Verser le tout dans un plat à gratin dont le fond aura été tapissé avec un film alimentaire, ou, mieux, dans un cadre rectangulaire avec, pour fond, une plaque recouverte de film alimentaire, sur une épaisseur d’environ 5 mm.
Placer au réfrigérateur pendant 1 H, le temps que la gelée prenne.
Décoller la gelée en vous débarrassant du film alimentaire.
La couper en petits cubes, puis verser ces derniers dans un siphon à chantilly avec deux cartouches de gaz.
Mettre au réfrigérateur jusqu’à utilisation.
Remplir des verrines au siphon et servir aussitôt.

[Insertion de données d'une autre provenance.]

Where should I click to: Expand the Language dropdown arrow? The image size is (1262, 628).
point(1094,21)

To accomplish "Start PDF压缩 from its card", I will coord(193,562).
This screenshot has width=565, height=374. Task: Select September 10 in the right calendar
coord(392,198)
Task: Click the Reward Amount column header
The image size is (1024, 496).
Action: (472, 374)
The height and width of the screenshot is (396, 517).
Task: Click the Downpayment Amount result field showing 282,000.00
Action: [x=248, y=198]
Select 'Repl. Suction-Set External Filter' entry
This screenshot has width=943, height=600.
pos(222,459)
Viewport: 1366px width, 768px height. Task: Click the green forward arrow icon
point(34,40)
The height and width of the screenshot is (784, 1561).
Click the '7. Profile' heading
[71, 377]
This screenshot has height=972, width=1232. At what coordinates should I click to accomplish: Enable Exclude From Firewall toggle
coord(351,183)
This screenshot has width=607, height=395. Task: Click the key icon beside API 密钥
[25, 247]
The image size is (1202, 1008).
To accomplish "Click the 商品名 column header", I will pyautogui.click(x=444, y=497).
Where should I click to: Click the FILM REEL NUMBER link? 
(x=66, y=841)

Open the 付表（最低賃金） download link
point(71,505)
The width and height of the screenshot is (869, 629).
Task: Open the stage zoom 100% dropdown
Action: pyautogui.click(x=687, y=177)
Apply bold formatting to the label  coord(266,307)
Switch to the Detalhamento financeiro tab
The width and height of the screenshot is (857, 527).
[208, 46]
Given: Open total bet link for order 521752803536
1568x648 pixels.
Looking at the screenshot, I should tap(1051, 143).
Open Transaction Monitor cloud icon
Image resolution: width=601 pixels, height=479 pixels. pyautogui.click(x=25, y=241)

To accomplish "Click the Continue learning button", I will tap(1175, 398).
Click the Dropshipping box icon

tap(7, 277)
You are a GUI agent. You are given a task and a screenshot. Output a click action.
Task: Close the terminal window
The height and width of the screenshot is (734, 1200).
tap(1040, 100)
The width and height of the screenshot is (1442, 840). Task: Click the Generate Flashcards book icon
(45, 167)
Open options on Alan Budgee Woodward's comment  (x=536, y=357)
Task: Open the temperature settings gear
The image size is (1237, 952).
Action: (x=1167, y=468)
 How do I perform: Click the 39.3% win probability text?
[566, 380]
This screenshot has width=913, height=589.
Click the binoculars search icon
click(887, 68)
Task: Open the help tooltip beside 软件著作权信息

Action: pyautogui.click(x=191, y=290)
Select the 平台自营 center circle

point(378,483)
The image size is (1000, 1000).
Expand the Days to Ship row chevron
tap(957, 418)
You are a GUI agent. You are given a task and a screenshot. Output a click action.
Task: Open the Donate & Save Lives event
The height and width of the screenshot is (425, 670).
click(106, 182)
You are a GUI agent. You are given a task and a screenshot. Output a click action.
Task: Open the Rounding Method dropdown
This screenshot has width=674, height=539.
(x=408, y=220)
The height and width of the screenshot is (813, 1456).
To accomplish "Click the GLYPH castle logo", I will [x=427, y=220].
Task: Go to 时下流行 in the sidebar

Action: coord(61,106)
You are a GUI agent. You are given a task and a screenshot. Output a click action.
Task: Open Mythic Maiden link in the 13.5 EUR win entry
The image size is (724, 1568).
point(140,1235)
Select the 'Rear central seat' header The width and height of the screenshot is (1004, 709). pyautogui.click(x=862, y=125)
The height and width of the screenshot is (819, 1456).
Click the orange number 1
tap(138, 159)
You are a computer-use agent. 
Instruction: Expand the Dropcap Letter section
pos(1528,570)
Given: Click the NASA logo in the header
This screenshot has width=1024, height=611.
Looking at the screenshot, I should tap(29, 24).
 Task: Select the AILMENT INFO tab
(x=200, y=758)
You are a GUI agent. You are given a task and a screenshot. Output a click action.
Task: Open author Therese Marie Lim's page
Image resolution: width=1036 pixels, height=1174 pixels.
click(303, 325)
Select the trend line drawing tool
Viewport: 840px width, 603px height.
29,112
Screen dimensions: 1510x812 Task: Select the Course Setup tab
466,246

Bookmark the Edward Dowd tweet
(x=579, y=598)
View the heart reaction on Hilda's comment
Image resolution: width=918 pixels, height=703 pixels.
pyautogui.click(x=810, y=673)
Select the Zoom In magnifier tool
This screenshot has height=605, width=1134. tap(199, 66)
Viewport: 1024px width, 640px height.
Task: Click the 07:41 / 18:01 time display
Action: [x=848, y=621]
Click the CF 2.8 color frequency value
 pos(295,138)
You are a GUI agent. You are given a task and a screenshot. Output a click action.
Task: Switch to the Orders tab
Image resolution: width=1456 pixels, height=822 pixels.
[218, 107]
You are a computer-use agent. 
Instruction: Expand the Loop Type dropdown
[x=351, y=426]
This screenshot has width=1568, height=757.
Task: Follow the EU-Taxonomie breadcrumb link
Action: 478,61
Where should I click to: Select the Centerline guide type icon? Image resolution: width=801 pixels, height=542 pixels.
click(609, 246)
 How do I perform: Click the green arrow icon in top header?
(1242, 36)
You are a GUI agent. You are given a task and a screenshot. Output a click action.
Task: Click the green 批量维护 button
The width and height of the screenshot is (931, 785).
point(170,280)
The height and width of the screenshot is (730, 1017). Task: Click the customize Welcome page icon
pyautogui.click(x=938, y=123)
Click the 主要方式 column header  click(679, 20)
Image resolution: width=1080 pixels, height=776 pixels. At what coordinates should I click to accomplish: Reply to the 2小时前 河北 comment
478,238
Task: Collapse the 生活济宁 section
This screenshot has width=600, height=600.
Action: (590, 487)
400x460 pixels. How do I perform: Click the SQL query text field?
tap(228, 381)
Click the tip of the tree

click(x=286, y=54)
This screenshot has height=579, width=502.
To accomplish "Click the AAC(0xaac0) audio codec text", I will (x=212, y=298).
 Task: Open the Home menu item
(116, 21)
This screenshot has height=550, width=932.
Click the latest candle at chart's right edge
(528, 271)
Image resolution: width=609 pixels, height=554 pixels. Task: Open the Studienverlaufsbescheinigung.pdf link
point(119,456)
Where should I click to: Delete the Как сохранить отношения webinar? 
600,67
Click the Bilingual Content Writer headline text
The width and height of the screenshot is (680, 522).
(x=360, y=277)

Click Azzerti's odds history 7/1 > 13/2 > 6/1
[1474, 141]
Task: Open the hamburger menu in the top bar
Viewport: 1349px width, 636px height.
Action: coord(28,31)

Tuiles au sésame noir et au pain d’épice

POUR 20 TUILES

● PRÉPARATION : 20 MIN + 30 MIN de repos (facultatif)
● CUISSON : 3 MIN
● FACILE

● Quelques grains de fleur de sel
● 25 g de sésame noir
● 1 tranche de pain d’épice (pour obtenir 1 cuillerée à café de poudre de pain d’épice séché)

Pâte à tuiles
● 2 blancs d’œufs (60 g)
● 4 gros œufs entiers (210 g)
● 65 g de beurre
● 60 g de farine de type 45
● 130 g de sucre glace
● 130 g de sucre vergeoise brune
● 1 cuillerée à café rase d’épices à pain d’épice (à défaut, de cannelle)
● 130 g de sésame noir

Mixer la tranche de pain d’épice dans un robot, puis étaler la poudre obtenue sur la plaque du four recouverte d’une feuille de papier sulfurisé. Faire sécher au four à 150 °C pendant 20 min.
Mélanger, dans un saladier, tous les ingrédients en poudre ensemble avec les épices et le sésame noir. Ajouter les blancs d’œufs et les œufs, puis le beurre préalablement fondu et encore chaud. Mélanger soigneusement le tout, afin d’obtenir une pâte lisse et semi-liquide.
Couvrir le saladier avec du film alimentaire, puis laisser reposer au réfrigérateur pendant 30 min (opération facultative).
Etaler, sur la plaque du four recouverte d’une feuille de papier sulfurisé, la pâte à tuiles avec les doigts, en formant des cercles de 5cm de diamètre environ et d’une épaisseur d’environ 1 à 2 mm.
Parsemer de quelques grains de fleur de sel et de graines de sésame noir.
Faire cuire à 180 °C pendant 3 min.
Incurver légèrement, à leur sortie du four, les morceaux de pâte encore chauds (et donc malléables), afin de leur donner la forme de tuiles, puis laisser refroidir à température ambiante.